La Stephen F. Austin State University, situata in un boscoso campus a Nacogdoches, in Texas, ospita oltre 13.000 studenti iscritti a circa 80 corsi universitari. In totale, l’università offre 120 aree di studio nei suoi sei college accademici. Tra i molti punti di orgoglio all’interno di Stephen F. Austin ci sono il suo programma di registrazione di musica e suoni, altamente tecnologico, e le Jazz band della sua scuola di musica – una coppia che hanno trovato un rapporto armonioso tra loro grazie all’installazione di una potente rete Dante.

“Il programma di registrazione del suono è stato avviato nel 2010 con l’idea di concentrarsi fortemente sulla tecnologia”, ha dichiarato James F. Adams, Assistant Professor of Music e Director of Sound Recording Technology all’università. “Sono stato reclutato nel 2016 con l’obiettivo di portare quel programma a livelli più alti. Negli ultimi quattro anni sono stato aiutato dalla tecnologia Dante di Audinate”.

Dante è lo standard di fatto per le reti audio digitali e distribuisce centinaia di segnali audio digitali multicanale non compressi tramite reti Ethernet standard, con latenza quasi zero e sincronizzazione perfetta. Dante consente a audio, controllo e tutti gli altri dati di coesistere efficacemente sulla stessa rete.

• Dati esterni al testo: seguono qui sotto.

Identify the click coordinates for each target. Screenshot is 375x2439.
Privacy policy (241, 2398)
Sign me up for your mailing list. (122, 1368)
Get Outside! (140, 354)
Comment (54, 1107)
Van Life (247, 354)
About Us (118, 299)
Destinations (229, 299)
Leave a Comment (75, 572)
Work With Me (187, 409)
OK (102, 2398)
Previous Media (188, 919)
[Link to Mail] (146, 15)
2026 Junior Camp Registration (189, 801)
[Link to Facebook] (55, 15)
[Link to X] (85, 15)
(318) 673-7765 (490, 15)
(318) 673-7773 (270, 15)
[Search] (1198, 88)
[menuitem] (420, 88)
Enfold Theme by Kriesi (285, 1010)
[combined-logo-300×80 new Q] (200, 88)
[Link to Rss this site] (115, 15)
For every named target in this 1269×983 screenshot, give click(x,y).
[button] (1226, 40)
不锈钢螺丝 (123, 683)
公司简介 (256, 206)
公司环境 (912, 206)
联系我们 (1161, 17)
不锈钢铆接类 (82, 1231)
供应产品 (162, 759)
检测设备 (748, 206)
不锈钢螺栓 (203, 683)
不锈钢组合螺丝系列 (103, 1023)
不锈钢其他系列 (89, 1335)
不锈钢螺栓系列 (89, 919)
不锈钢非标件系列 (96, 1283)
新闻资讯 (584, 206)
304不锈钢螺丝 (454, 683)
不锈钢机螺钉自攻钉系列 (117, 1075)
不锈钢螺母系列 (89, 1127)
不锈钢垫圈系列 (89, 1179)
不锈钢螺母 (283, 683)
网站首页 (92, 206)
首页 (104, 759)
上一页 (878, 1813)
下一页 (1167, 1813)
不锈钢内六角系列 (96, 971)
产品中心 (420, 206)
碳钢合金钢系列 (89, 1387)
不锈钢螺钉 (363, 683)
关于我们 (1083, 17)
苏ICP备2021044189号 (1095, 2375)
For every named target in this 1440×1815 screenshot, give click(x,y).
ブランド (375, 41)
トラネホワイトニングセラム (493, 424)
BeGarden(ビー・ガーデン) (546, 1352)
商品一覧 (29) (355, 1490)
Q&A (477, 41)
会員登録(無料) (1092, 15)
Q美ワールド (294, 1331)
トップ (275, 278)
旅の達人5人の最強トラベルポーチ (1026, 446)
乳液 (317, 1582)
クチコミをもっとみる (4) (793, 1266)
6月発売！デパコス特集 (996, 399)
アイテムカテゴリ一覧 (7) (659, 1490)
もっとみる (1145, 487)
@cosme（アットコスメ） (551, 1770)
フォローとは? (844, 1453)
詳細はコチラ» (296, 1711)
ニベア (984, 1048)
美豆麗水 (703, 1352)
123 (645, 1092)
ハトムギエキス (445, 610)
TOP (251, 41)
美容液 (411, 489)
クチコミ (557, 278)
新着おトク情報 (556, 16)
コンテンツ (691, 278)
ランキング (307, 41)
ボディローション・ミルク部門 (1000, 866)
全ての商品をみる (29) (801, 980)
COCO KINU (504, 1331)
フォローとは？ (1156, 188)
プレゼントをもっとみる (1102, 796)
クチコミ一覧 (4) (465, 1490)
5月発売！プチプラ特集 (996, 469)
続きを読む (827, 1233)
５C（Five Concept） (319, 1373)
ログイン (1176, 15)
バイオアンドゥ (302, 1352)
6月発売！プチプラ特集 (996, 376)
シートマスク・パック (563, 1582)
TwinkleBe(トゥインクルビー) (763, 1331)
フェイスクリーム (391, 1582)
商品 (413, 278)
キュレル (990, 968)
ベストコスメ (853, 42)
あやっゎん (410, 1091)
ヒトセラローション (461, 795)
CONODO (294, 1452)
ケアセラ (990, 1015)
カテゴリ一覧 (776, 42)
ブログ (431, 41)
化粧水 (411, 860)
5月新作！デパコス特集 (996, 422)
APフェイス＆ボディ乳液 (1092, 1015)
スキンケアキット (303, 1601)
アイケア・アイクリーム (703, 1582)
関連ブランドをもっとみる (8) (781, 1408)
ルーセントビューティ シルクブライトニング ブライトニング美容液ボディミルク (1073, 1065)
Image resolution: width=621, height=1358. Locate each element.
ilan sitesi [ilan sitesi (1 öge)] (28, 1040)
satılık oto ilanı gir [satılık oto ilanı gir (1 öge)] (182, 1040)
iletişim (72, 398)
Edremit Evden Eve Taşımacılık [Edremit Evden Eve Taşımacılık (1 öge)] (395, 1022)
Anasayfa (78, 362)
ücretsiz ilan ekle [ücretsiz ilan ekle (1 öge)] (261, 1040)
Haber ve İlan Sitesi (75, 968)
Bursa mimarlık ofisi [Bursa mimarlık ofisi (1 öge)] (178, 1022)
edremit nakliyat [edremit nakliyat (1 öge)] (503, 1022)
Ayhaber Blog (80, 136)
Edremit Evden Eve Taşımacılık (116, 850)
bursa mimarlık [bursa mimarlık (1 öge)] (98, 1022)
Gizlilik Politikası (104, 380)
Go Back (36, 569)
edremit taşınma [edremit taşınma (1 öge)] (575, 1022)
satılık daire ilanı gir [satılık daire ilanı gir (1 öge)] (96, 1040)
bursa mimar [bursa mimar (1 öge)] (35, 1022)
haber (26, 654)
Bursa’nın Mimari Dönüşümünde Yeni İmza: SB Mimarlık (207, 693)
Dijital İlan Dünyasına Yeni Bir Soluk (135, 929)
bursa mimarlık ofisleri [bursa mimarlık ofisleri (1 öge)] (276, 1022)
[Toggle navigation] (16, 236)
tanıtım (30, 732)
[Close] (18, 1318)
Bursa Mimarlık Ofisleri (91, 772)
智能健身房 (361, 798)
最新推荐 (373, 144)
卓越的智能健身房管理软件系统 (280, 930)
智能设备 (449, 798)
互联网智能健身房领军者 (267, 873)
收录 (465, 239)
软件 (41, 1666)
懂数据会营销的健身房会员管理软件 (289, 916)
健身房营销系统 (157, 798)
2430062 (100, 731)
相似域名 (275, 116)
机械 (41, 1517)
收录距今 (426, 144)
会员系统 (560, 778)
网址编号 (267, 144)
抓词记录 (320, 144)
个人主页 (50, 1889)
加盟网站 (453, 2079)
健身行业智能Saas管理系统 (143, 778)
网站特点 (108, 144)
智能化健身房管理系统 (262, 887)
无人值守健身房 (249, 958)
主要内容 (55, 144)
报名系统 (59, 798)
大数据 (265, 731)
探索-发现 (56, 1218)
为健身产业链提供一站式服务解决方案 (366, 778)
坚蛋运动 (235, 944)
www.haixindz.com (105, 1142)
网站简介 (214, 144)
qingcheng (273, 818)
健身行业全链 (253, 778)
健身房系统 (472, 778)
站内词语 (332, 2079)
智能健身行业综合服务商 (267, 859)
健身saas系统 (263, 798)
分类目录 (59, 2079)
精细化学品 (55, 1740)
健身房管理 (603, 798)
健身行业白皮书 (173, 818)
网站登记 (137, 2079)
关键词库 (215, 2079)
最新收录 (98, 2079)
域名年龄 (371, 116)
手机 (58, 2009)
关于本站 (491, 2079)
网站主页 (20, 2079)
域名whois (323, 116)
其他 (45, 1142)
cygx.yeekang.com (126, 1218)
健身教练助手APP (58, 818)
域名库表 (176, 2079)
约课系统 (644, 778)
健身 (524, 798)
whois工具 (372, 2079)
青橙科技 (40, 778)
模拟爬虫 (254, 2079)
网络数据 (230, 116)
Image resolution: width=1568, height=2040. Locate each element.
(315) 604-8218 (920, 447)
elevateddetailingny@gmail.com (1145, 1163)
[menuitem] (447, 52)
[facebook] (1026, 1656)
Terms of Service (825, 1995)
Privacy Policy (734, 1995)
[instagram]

Adams ha dichiarato di aver introdotto Dante nel 2018 dopo essersi ricollegato con gli studios che conosceva a Los Angeles e, negli ultimi due anni, Adams ha integrato Dante in più studi e palcoscenici del campus. Attualmente, il dipartimento utilizza una combinazione di Focusrite Red Net 2s, Focusrite Red Net PcieRs, Focusrite Red Net X2ps, Focusrite Red4s, Berhinger x32 schede di espansione Dante e Dante Virtual Sound Card per l’intera configurazione.

Adams ha affermato che la tecnologia ha fornito un’elegante soluzione tecnologica, ma non solo. “Ho subito iniziato a fare ricerche su come gli altri stessero utilizzando le capacità di Dante, perché volevo che migliorasse non solo la nostra tecnologia, ma anche l’offerta pedagogica dell’università”, ha detto Adams. “Nel 2018, siamo stati in grado di raggiungere questo obiettivo attraverso un test su larga scala con una delle maggiori produzioni jazz dell’università”.

Convertendosi in un sistema audio-over-IP supportato da Dante, Adams è stato in grado di modificare in modo significativo il flusso di lavoro in modo che più studenti si impegnassero attivamente con la produzione, consentendo componenti didattici più pratici e una produzione digitale più solida.

“Abbiamo preso 32 canali dal palco e li abbiamo inviati al nostro studio principale dove avevo un istruttore che insegnava agli studenti il ​​mixaggio in tempo reale del flusso”, ha detto Adams. “Tale mix è stato quindi inviato ad un altro dispositivo RedNet, dove abbiamo unito l’audio con il video, per uscire in streaming al pubblico online”.

Ora, il campus sta cercando di espandere ancora le sue capacità di produzione. Oltre al continuo sviluppo della struttura per le arti discografiche, ci sono piani per una struttura cinematografica, per il teatro e la danza. “Riusciremo a percorrere tutti questi spazi con una rete Dante dedicata”, ha detto Adams. “Tutte le nostre strutture e studios saranno collegati da Dante e da prodotti Dante-enabled.”